Supplied passage.
%%
According to the husband, his wife had given him an ultimatum that she would back out of the marriage unless he signed. She did not suggest he get legal advice before signing, he said.
The wife disagreed. She said the couple had each been married before, with children from those relationships. Because of that and their different financial philosophies, they had decided to stay financially independent.
She told the court her husband left preparing the contract for her. He never mentioned feeling rushed or needing more time to think it over. He thought hiring a lawyer would be a waste of money, she stated.
Since they had each been married before, she felt they both understood family law. Her ex-spouse agreed but said she knew more than he did.
The discrepancies continued. Neither spouse had fully disclosed their financial affairs. The wife planned to keep her finances separate after marriage and considered disclosure unnecessary.
And yet, the contract, a standard Internet template, stated both had made “fair and reasonable” disclosure of their property and financial obligations.
%%
Record set.
%%
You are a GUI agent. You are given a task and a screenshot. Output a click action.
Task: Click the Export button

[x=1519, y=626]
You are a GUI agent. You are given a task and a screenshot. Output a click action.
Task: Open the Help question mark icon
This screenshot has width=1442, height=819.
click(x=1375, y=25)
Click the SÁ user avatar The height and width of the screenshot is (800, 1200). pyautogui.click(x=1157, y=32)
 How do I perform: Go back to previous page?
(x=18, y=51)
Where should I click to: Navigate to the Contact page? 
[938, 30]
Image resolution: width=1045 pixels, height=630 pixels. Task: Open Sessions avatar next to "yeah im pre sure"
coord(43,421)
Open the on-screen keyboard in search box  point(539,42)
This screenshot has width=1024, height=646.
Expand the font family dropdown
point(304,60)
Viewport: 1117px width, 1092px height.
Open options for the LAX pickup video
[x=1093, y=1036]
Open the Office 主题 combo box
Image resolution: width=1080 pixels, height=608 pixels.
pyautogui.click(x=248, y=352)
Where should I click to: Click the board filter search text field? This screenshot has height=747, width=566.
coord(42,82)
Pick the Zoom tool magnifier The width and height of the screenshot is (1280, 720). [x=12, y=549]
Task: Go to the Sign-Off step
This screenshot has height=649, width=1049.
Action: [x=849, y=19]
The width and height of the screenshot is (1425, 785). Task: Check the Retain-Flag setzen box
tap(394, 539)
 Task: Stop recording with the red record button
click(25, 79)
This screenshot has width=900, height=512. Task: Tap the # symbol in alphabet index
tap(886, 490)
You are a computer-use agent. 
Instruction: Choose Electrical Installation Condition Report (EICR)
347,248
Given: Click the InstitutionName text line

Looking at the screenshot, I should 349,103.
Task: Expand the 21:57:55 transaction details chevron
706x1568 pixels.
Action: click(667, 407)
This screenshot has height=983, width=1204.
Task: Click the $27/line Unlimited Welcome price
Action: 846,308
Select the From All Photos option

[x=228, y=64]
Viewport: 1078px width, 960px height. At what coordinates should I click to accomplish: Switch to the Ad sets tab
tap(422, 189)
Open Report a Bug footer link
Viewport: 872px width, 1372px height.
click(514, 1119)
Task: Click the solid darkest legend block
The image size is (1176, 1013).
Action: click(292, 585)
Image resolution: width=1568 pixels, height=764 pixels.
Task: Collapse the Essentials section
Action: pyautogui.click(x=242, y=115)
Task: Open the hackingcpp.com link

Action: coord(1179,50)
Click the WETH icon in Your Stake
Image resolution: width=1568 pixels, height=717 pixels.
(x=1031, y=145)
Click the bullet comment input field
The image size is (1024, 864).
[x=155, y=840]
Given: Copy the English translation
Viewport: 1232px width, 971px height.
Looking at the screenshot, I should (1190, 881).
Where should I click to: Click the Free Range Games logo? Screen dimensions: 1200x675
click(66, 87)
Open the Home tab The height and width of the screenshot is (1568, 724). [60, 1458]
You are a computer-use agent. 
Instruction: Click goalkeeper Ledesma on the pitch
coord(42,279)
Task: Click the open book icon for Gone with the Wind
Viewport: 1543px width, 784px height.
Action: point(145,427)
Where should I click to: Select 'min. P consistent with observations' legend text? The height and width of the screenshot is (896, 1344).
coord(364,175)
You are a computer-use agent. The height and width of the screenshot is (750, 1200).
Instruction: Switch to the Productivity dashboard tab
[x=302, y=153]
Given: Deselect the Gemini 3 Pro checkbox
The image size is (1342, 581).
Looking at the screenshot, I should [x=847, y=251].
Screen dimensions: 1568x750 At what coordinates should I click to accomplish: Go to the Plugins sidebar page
%%
What to produce. Render this sentence from the marriage contract passage in Spanish: "The wife planned to keep her finances separate after marriage and considered disclosure unnecessary."

Answer space. La esposa planeaba mantener sus finanzas separadas después del matrimonio y consideraba innecesaria la divulgación.